Una condotta esemplare, quella tenuta da soldati che già avevano subito l?onta della sconfitta in Italia e che tra le file opposte riconobbero anche diversi nemici che avevano indossato la casacca da garibaldini. Caduta New Orleans, i superstiti dei battaglioni formati da italiani ex borbonici furono inviati a Port Hudson dove si distinsero per il coraggio e l'abnegazione e più di uno ottenne anche un riconoscimento pubblico. Per i soldati che perdono la guerra e per una nazione che cessa di esistere  come avvenne per la Confederazione  non vi è nessuna medaglia al valore militare a ricordarne le gesta. Per Gian Battista il cui stesso nome attinge all'ironia della storia  invece la gloria arrivò al momento della sepoltura. Nato a Lavagna (Genova) nel 1831, combattente con il grado di sergente nel 27 reggimento della Virginia, soldato valorosissimo della brigata Stonewall, Gian Battista Garibaldi visse fino al 1914 e fu seppellito nel cimitero di Lexington, accanto al Generale Lee e al generale Jackson, a ricordarne il grande eroismo.

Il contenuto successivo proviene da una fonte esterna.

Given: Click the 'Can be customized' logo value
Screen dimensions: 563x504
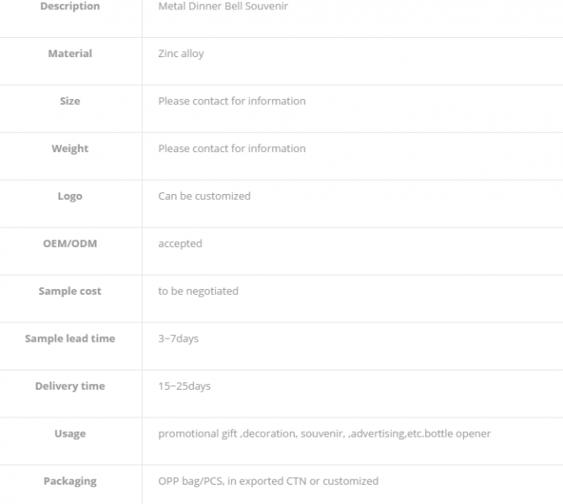Looking at the screenshot, I should pyautogui.click(x=204, y=197).
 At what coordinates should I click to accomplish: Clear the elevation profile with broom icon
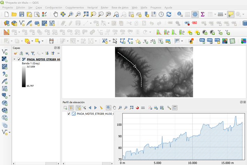coord(101,108)

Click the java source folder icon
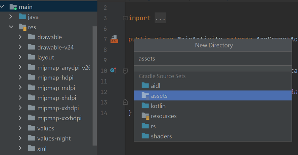23,17
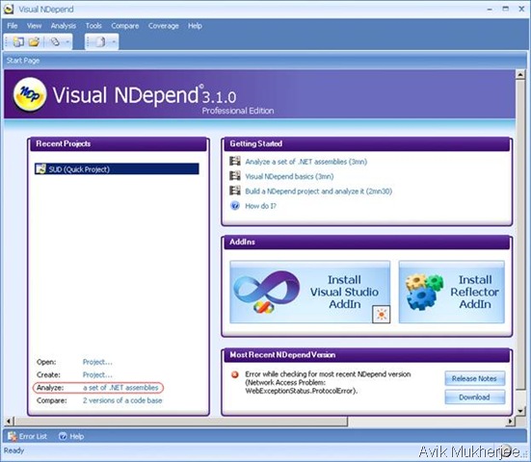Click the Open Project folder icon
The image size is (531, 462).
tap(34, 42)
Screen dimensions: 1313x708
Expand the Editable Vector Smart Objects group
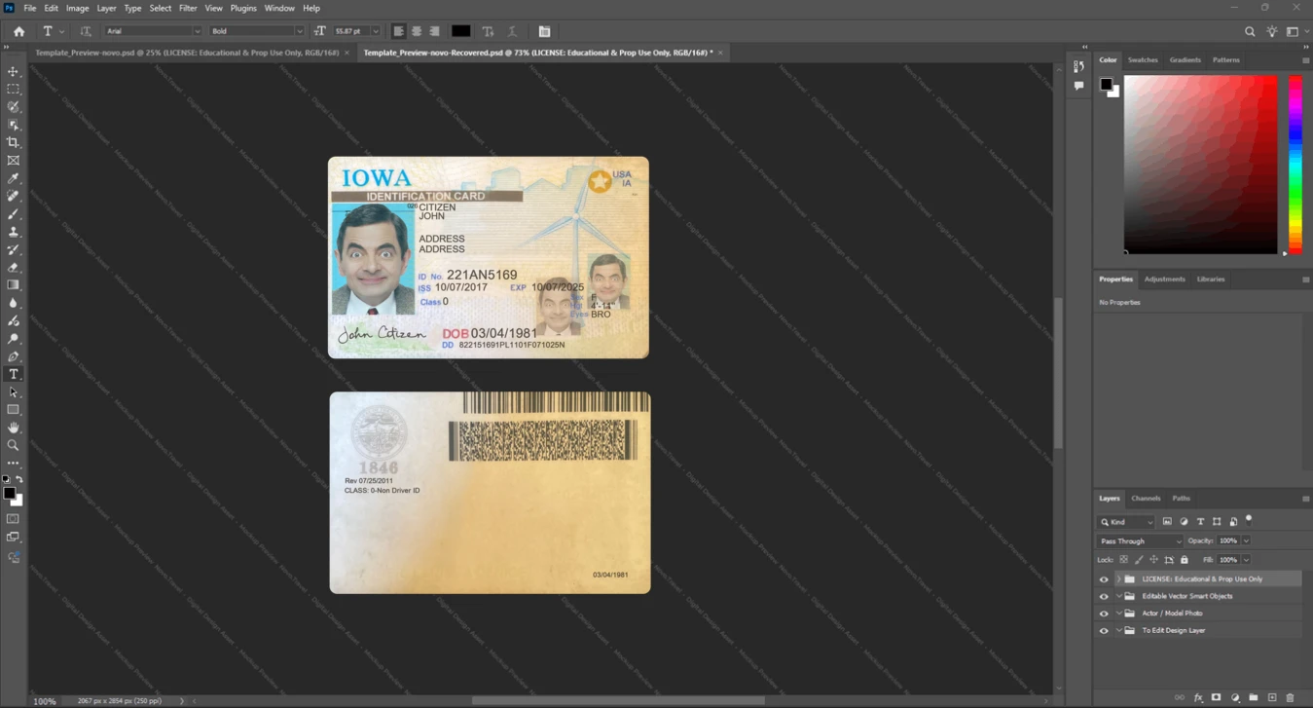pyautogui.click(x=1119, y=596)
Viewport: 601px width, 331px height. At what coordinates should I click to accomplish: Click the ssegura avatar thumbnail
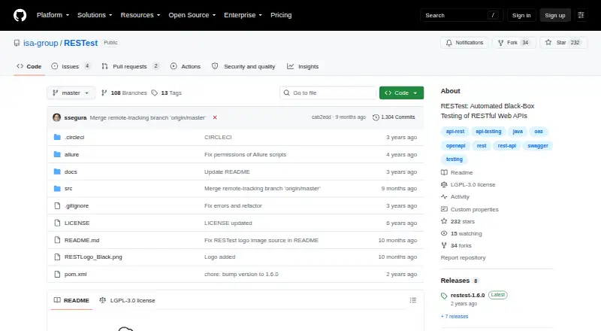click(x=57, y=117)
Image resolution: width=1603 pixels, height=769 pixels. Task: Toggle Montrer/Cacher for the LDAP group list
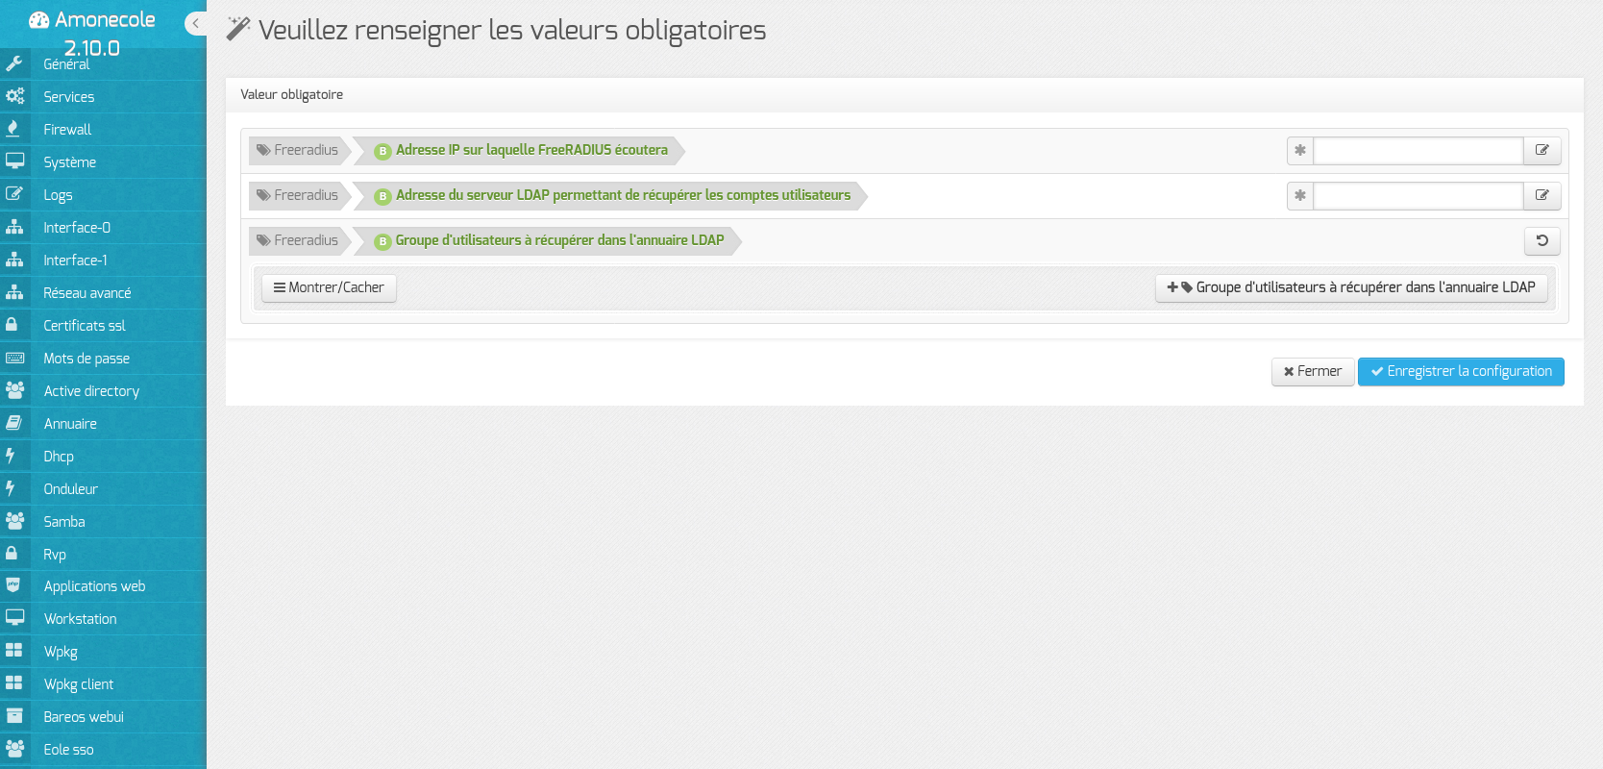tap(329, 288)
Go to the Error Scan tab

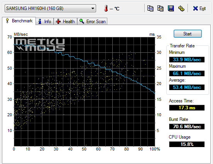point(92,22)
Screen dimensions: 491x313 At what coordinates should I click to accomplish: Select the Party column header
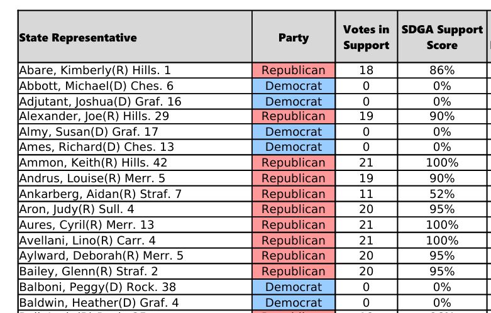(293, 38)
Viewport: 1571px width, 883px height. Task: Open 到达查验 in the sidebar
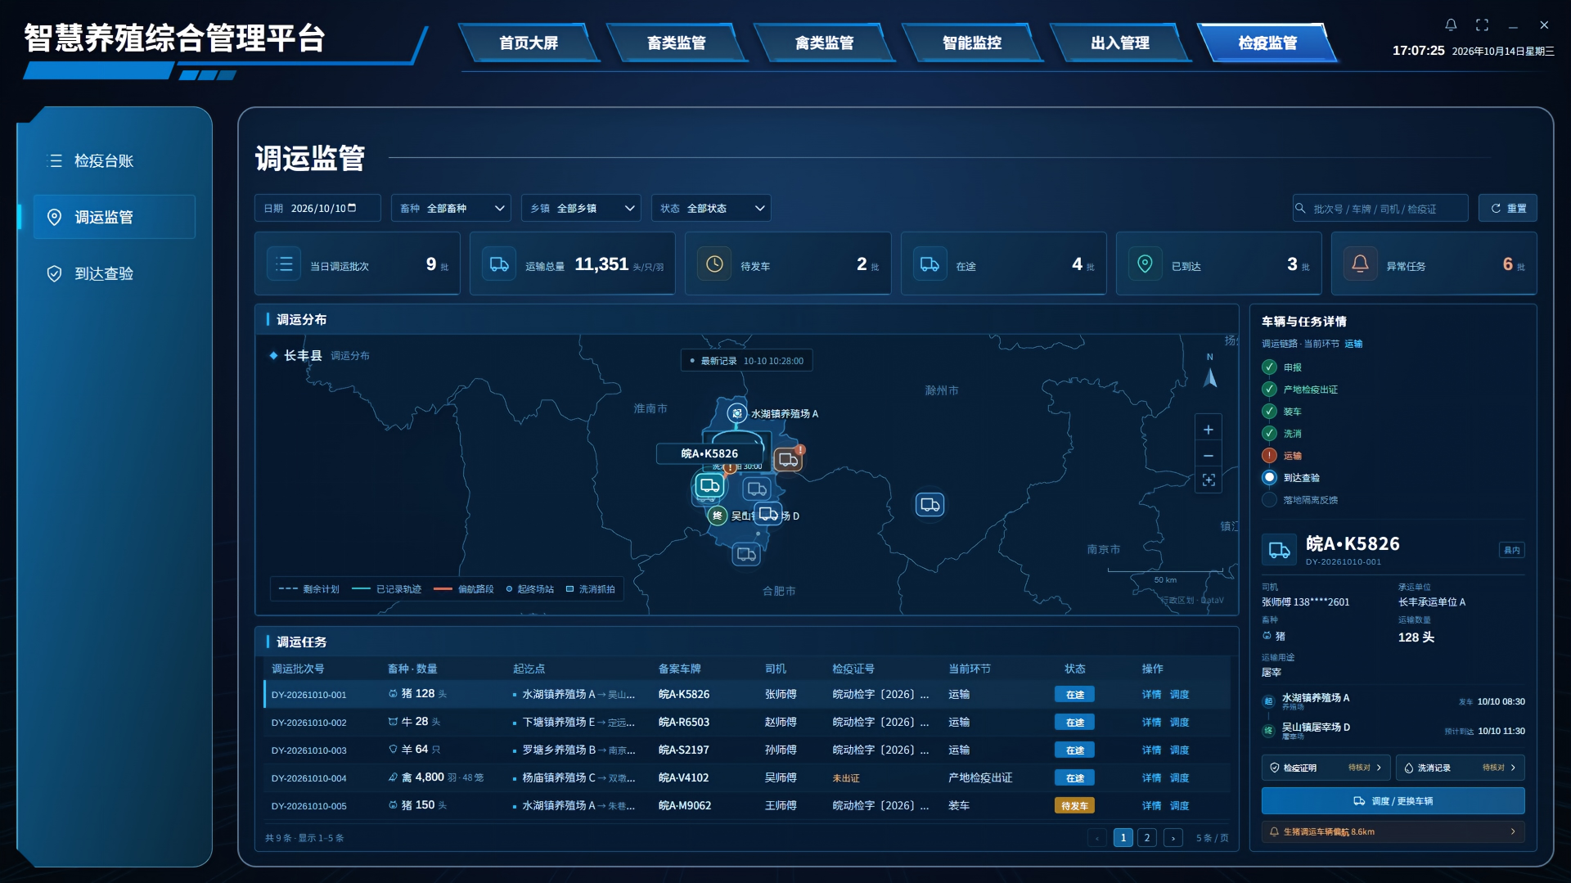coord(104,273)
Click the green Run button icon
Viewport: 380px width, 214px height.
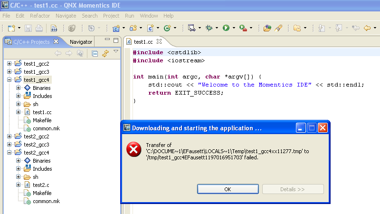tap(226, 28)
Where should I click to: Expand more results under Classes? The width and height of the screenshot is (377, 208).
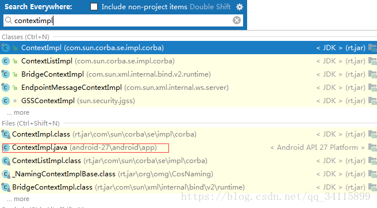coord(18,112)
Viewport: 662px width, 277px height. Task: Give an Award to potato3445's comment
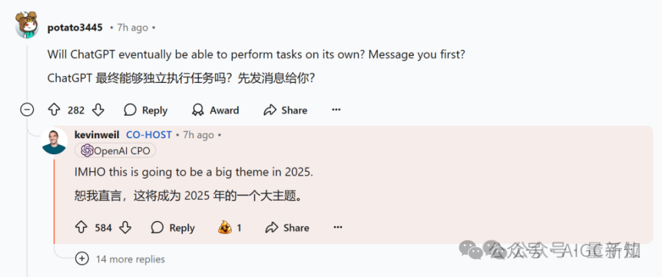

Una storia esemplare, quella di Gian Battista, che scelse di servire contro tutto tutti e tutto la bandiera della Confederazione, convinto assertore della libertà nei confronti dell'Unione e nemico temibile per ogni soldato dell'Unione.

Come lui, gli altri ex borbonici mantennero alto l'onore di Re Ferdinando, memori anche delle disumane condizioni nelle quali erano stati tenuti da prigionieri dei Piemontesi. I loro nomi non hanno ricevuto l'onore di una lapide sul campo di battaglia di Gettysburg (cosa avvenuta invece per gli italiani della Garibaldi Guard nordista), ma sono rimasti impressi nella memoria storica della Lousiana che ne aveva raccolto le tracce nel sacrario confederato locale (Confederate Memorial Hall), distrutto dalla furia dell'uragano Katrina. Nomi che ben presto troveranno spazio nei musei storici di Civitella del Tronto, per rendere onore a combattenti leali e coraggiosi. Capitati dalla parte sbagliata della storia.